Bex focused on “good” in primary care looking like a better understanding for patients of “what is actually going on in primary care”, and how patients can access care when they need it. “There is a higher and higher expectation from patients,” she said, “and there’s a mismatch between that and what we can actually provide”. Sharing with patients any innovations happening, and maintaining those communications to try and manage those expectations is important, she continued, “as innovation for me is about taking patients on the journey, and what good looks like is patients coming with you wherever you want to guide them”.
Liz shared her perspective on what “good” looks like, starting out by noting the technical challenges she herself has experienced when delivering training, including difficulties in establishing “a good solid connection” to WIFI, which forced her to source her own WIFI solution which she now takes with her everywhere she goes. “The infrastructure within the primary care estate needs to be upgraded,” she said, “so it can support all these new digital products that are coming in”.
Looking ahead, Liz highlighted the need for her team to continue to “look at what the gaps in training are, because they continue to change, and funding for research and development into what that training looks like needs to be a consistent thing”. On a personal level, she spoke of her hopes that “the tech I’m using now in training will rub off on primary care staff, so any tech that comes to practice will be less scary to adopt”, and that another goal is completing a blueprint with the NHS Blueprinting team on the use of tech, “so if another organisation wants to replicate it they can”.
Some final projects Liz mentioned for the coming months were a tool being developed offering a 360-degree video from a nurse’s point of view on how to take a smear sample, a fully-immersive VR activity allowing this activity to be practiced, and some work around creating “generative AI patients that will act like patients, learn to respond like patients, so we can get that better, smoother ability to practice before actually seeing real-life patients”.
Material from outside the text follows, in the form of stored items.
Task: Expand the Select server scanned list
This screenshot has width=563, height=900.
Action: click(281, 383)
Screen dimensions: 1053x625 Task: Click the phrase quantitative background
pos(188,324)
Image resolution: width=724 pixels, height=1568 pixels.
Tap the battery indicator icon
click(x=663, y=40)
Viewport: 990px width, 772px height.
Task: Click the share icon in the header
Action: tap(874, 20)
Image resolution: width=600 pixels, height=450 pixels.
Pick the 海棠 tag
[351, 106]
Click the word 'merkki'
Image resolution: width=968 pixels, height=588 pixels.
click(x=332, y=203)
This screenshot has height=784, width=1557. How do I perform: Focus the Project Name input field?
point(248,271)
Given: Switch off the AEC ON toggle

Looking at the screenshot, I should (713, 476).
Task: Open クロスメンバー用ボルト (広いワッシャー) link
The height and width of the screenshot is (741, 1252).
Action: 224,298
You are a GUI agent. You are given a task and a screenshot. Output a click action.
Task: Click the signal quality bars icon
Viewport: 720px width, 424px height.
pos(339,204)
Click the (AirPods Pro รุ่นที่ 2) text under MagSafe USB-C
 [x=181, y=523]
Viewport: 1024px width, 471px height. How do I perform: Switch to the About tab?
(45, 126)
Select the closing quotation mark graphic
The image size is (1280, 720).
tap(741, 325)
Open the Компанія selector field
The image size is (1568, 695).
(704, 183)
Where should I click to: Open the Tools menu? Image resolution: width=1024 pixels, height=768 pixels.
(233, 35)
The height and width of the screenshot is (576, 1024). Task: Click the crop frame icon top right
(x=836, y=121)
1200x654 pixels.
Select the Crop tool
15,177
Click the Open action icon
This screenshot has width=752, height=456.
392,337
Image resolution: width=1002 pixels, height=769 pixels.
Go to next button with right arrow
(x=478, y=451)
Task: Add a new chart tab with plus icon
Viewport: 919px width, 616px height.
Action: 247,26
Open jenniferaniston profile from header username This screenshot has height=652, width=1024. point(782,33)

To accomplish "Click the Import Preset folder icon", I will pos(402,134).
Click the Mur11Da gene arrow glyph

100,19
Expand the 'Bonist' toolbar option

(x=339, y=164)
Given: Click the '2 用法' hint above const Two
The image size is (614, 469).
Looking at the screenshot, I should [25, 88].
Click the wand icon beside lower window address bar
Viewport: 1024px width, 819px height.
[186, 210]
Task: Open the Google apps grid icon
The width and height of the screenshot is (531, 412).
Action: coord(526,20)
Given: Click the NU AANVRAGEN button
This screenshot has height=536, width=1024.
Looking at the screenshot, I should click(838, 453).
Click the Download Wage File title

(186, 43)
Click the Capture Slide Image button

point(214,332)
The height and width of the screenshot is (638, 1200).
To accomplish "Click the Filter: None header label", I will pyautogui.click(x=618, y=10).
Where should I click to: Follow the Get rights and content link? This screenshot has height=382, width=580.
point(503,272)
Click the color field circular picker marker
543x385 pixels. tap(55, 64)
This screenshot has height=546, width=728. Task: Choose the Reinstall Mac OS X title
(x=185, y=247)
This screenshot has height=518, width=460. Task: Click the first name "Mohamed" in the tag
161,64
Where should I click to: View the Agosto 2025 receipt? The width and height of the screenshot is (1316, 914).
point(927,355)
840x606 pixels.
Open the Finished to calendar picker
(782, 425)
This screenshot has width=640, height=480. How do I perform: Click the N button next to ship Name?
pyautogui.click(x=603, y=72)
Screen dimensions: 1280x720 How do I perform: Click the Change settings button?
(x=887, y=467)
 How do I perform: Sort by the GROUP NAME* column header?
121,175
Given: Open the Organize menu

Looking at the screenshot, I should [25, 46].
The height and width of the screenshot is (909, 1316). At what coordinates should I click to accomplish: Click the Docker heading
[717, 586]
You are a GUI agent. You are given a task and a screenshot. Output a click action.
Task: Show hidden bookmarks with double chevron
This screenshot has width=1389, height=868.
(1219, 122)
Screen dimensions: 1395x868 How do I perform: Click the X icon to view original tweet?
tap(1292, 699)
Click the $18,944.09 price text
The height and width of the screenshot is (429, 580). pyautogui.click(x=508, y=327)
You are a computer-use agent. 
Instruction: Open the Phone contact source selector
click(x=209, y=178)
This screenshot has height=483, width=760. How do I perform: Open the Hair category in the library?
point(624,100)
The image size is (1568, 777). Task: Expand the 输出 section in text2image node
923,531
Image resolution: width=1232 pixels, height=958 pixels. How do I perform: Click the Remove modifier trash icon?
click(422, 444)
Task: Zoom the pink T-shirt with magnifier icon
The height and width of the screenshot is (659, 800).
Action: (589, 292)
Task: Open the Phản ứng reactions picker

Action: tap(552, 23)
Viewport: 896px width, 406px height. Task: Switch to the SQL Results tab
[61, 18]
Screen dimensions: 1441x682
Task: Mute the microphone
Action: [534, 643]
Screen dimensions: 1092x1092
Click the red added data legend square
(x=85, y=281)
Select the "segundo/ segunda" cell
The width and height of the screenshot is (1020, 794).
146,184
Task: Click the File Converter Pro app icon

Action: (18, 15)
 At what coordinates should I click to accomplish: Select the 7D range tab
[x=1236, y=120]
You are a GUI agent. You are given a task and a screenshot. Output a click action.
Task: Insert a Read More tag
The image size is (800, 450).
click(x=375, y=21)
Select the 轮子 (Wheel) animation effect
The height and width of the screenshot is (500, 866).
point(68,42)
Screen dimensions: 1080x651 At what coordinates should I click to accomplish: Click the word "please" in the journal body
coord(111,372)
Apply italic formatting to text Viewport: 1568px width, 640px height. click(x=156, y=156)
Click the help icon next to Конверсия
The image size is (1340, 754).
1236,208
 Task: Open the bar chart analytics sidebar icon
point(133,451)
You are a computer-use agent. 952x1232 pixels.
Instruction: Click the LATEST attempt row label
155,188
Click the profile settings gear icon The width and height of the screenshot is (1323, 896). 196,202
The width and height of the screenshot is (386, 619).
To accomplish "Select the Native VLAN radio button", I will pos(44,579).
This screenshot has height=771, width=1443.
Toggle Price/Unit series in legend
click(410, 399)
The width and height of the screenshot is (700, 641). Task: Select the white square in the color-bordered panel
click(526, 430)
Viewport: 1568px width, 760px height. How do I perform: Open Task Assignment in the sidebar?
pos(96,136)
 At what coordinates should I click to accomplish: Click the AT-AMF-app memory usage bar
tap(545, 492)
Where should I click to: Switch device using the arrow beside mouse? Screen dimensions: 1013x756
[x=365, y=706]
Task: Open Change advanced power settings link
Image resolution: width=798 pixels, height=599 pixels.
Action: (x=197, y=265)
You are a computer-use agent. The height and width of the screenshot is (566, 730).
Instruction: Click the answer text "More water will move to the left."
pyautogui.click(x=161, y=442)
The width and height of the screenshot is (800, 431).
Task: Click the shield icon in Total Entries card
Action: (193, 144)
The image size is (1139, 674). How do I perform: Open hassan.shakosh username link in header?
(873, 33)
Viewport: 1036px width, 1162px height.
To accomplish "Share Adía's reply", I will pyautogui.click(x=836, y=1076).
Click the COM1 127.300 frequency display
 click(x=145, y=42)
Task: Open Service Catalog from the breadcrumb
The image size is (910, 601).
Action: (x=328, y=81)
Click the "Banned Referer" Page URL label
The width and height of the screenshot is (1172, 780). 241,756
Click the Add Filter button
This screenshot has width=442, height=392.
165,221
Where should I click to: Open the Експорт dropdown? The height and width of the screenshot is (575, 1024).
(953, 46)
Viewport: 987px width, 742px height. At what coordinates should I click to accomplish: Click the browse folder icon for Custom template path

Final thoughts on innovation in primary care
Sharing some final thoughts on innovation in primary care, Sam shared her “surprise” at how few primary care system suppliers there are in the market, “and yet it’s a captive audience, so I’m wondering if that’s because we make it really hard to do something well, or the rise of cyber as a threat that’s putting off some innovators. You can see why it’s a difficult world to get into at the moment.”
Bex echoed this, but highlighted that “there’s a lot of innovation in primary care, and I think it’s the perfect place for innovation, because we’re independent businesses who can make our own decisions and react much quicker than a trust or department can, and embrace it.”
We’d like to thank all of our panellists for joining us for this session, and for sharing their insights on innovation in primary care with us.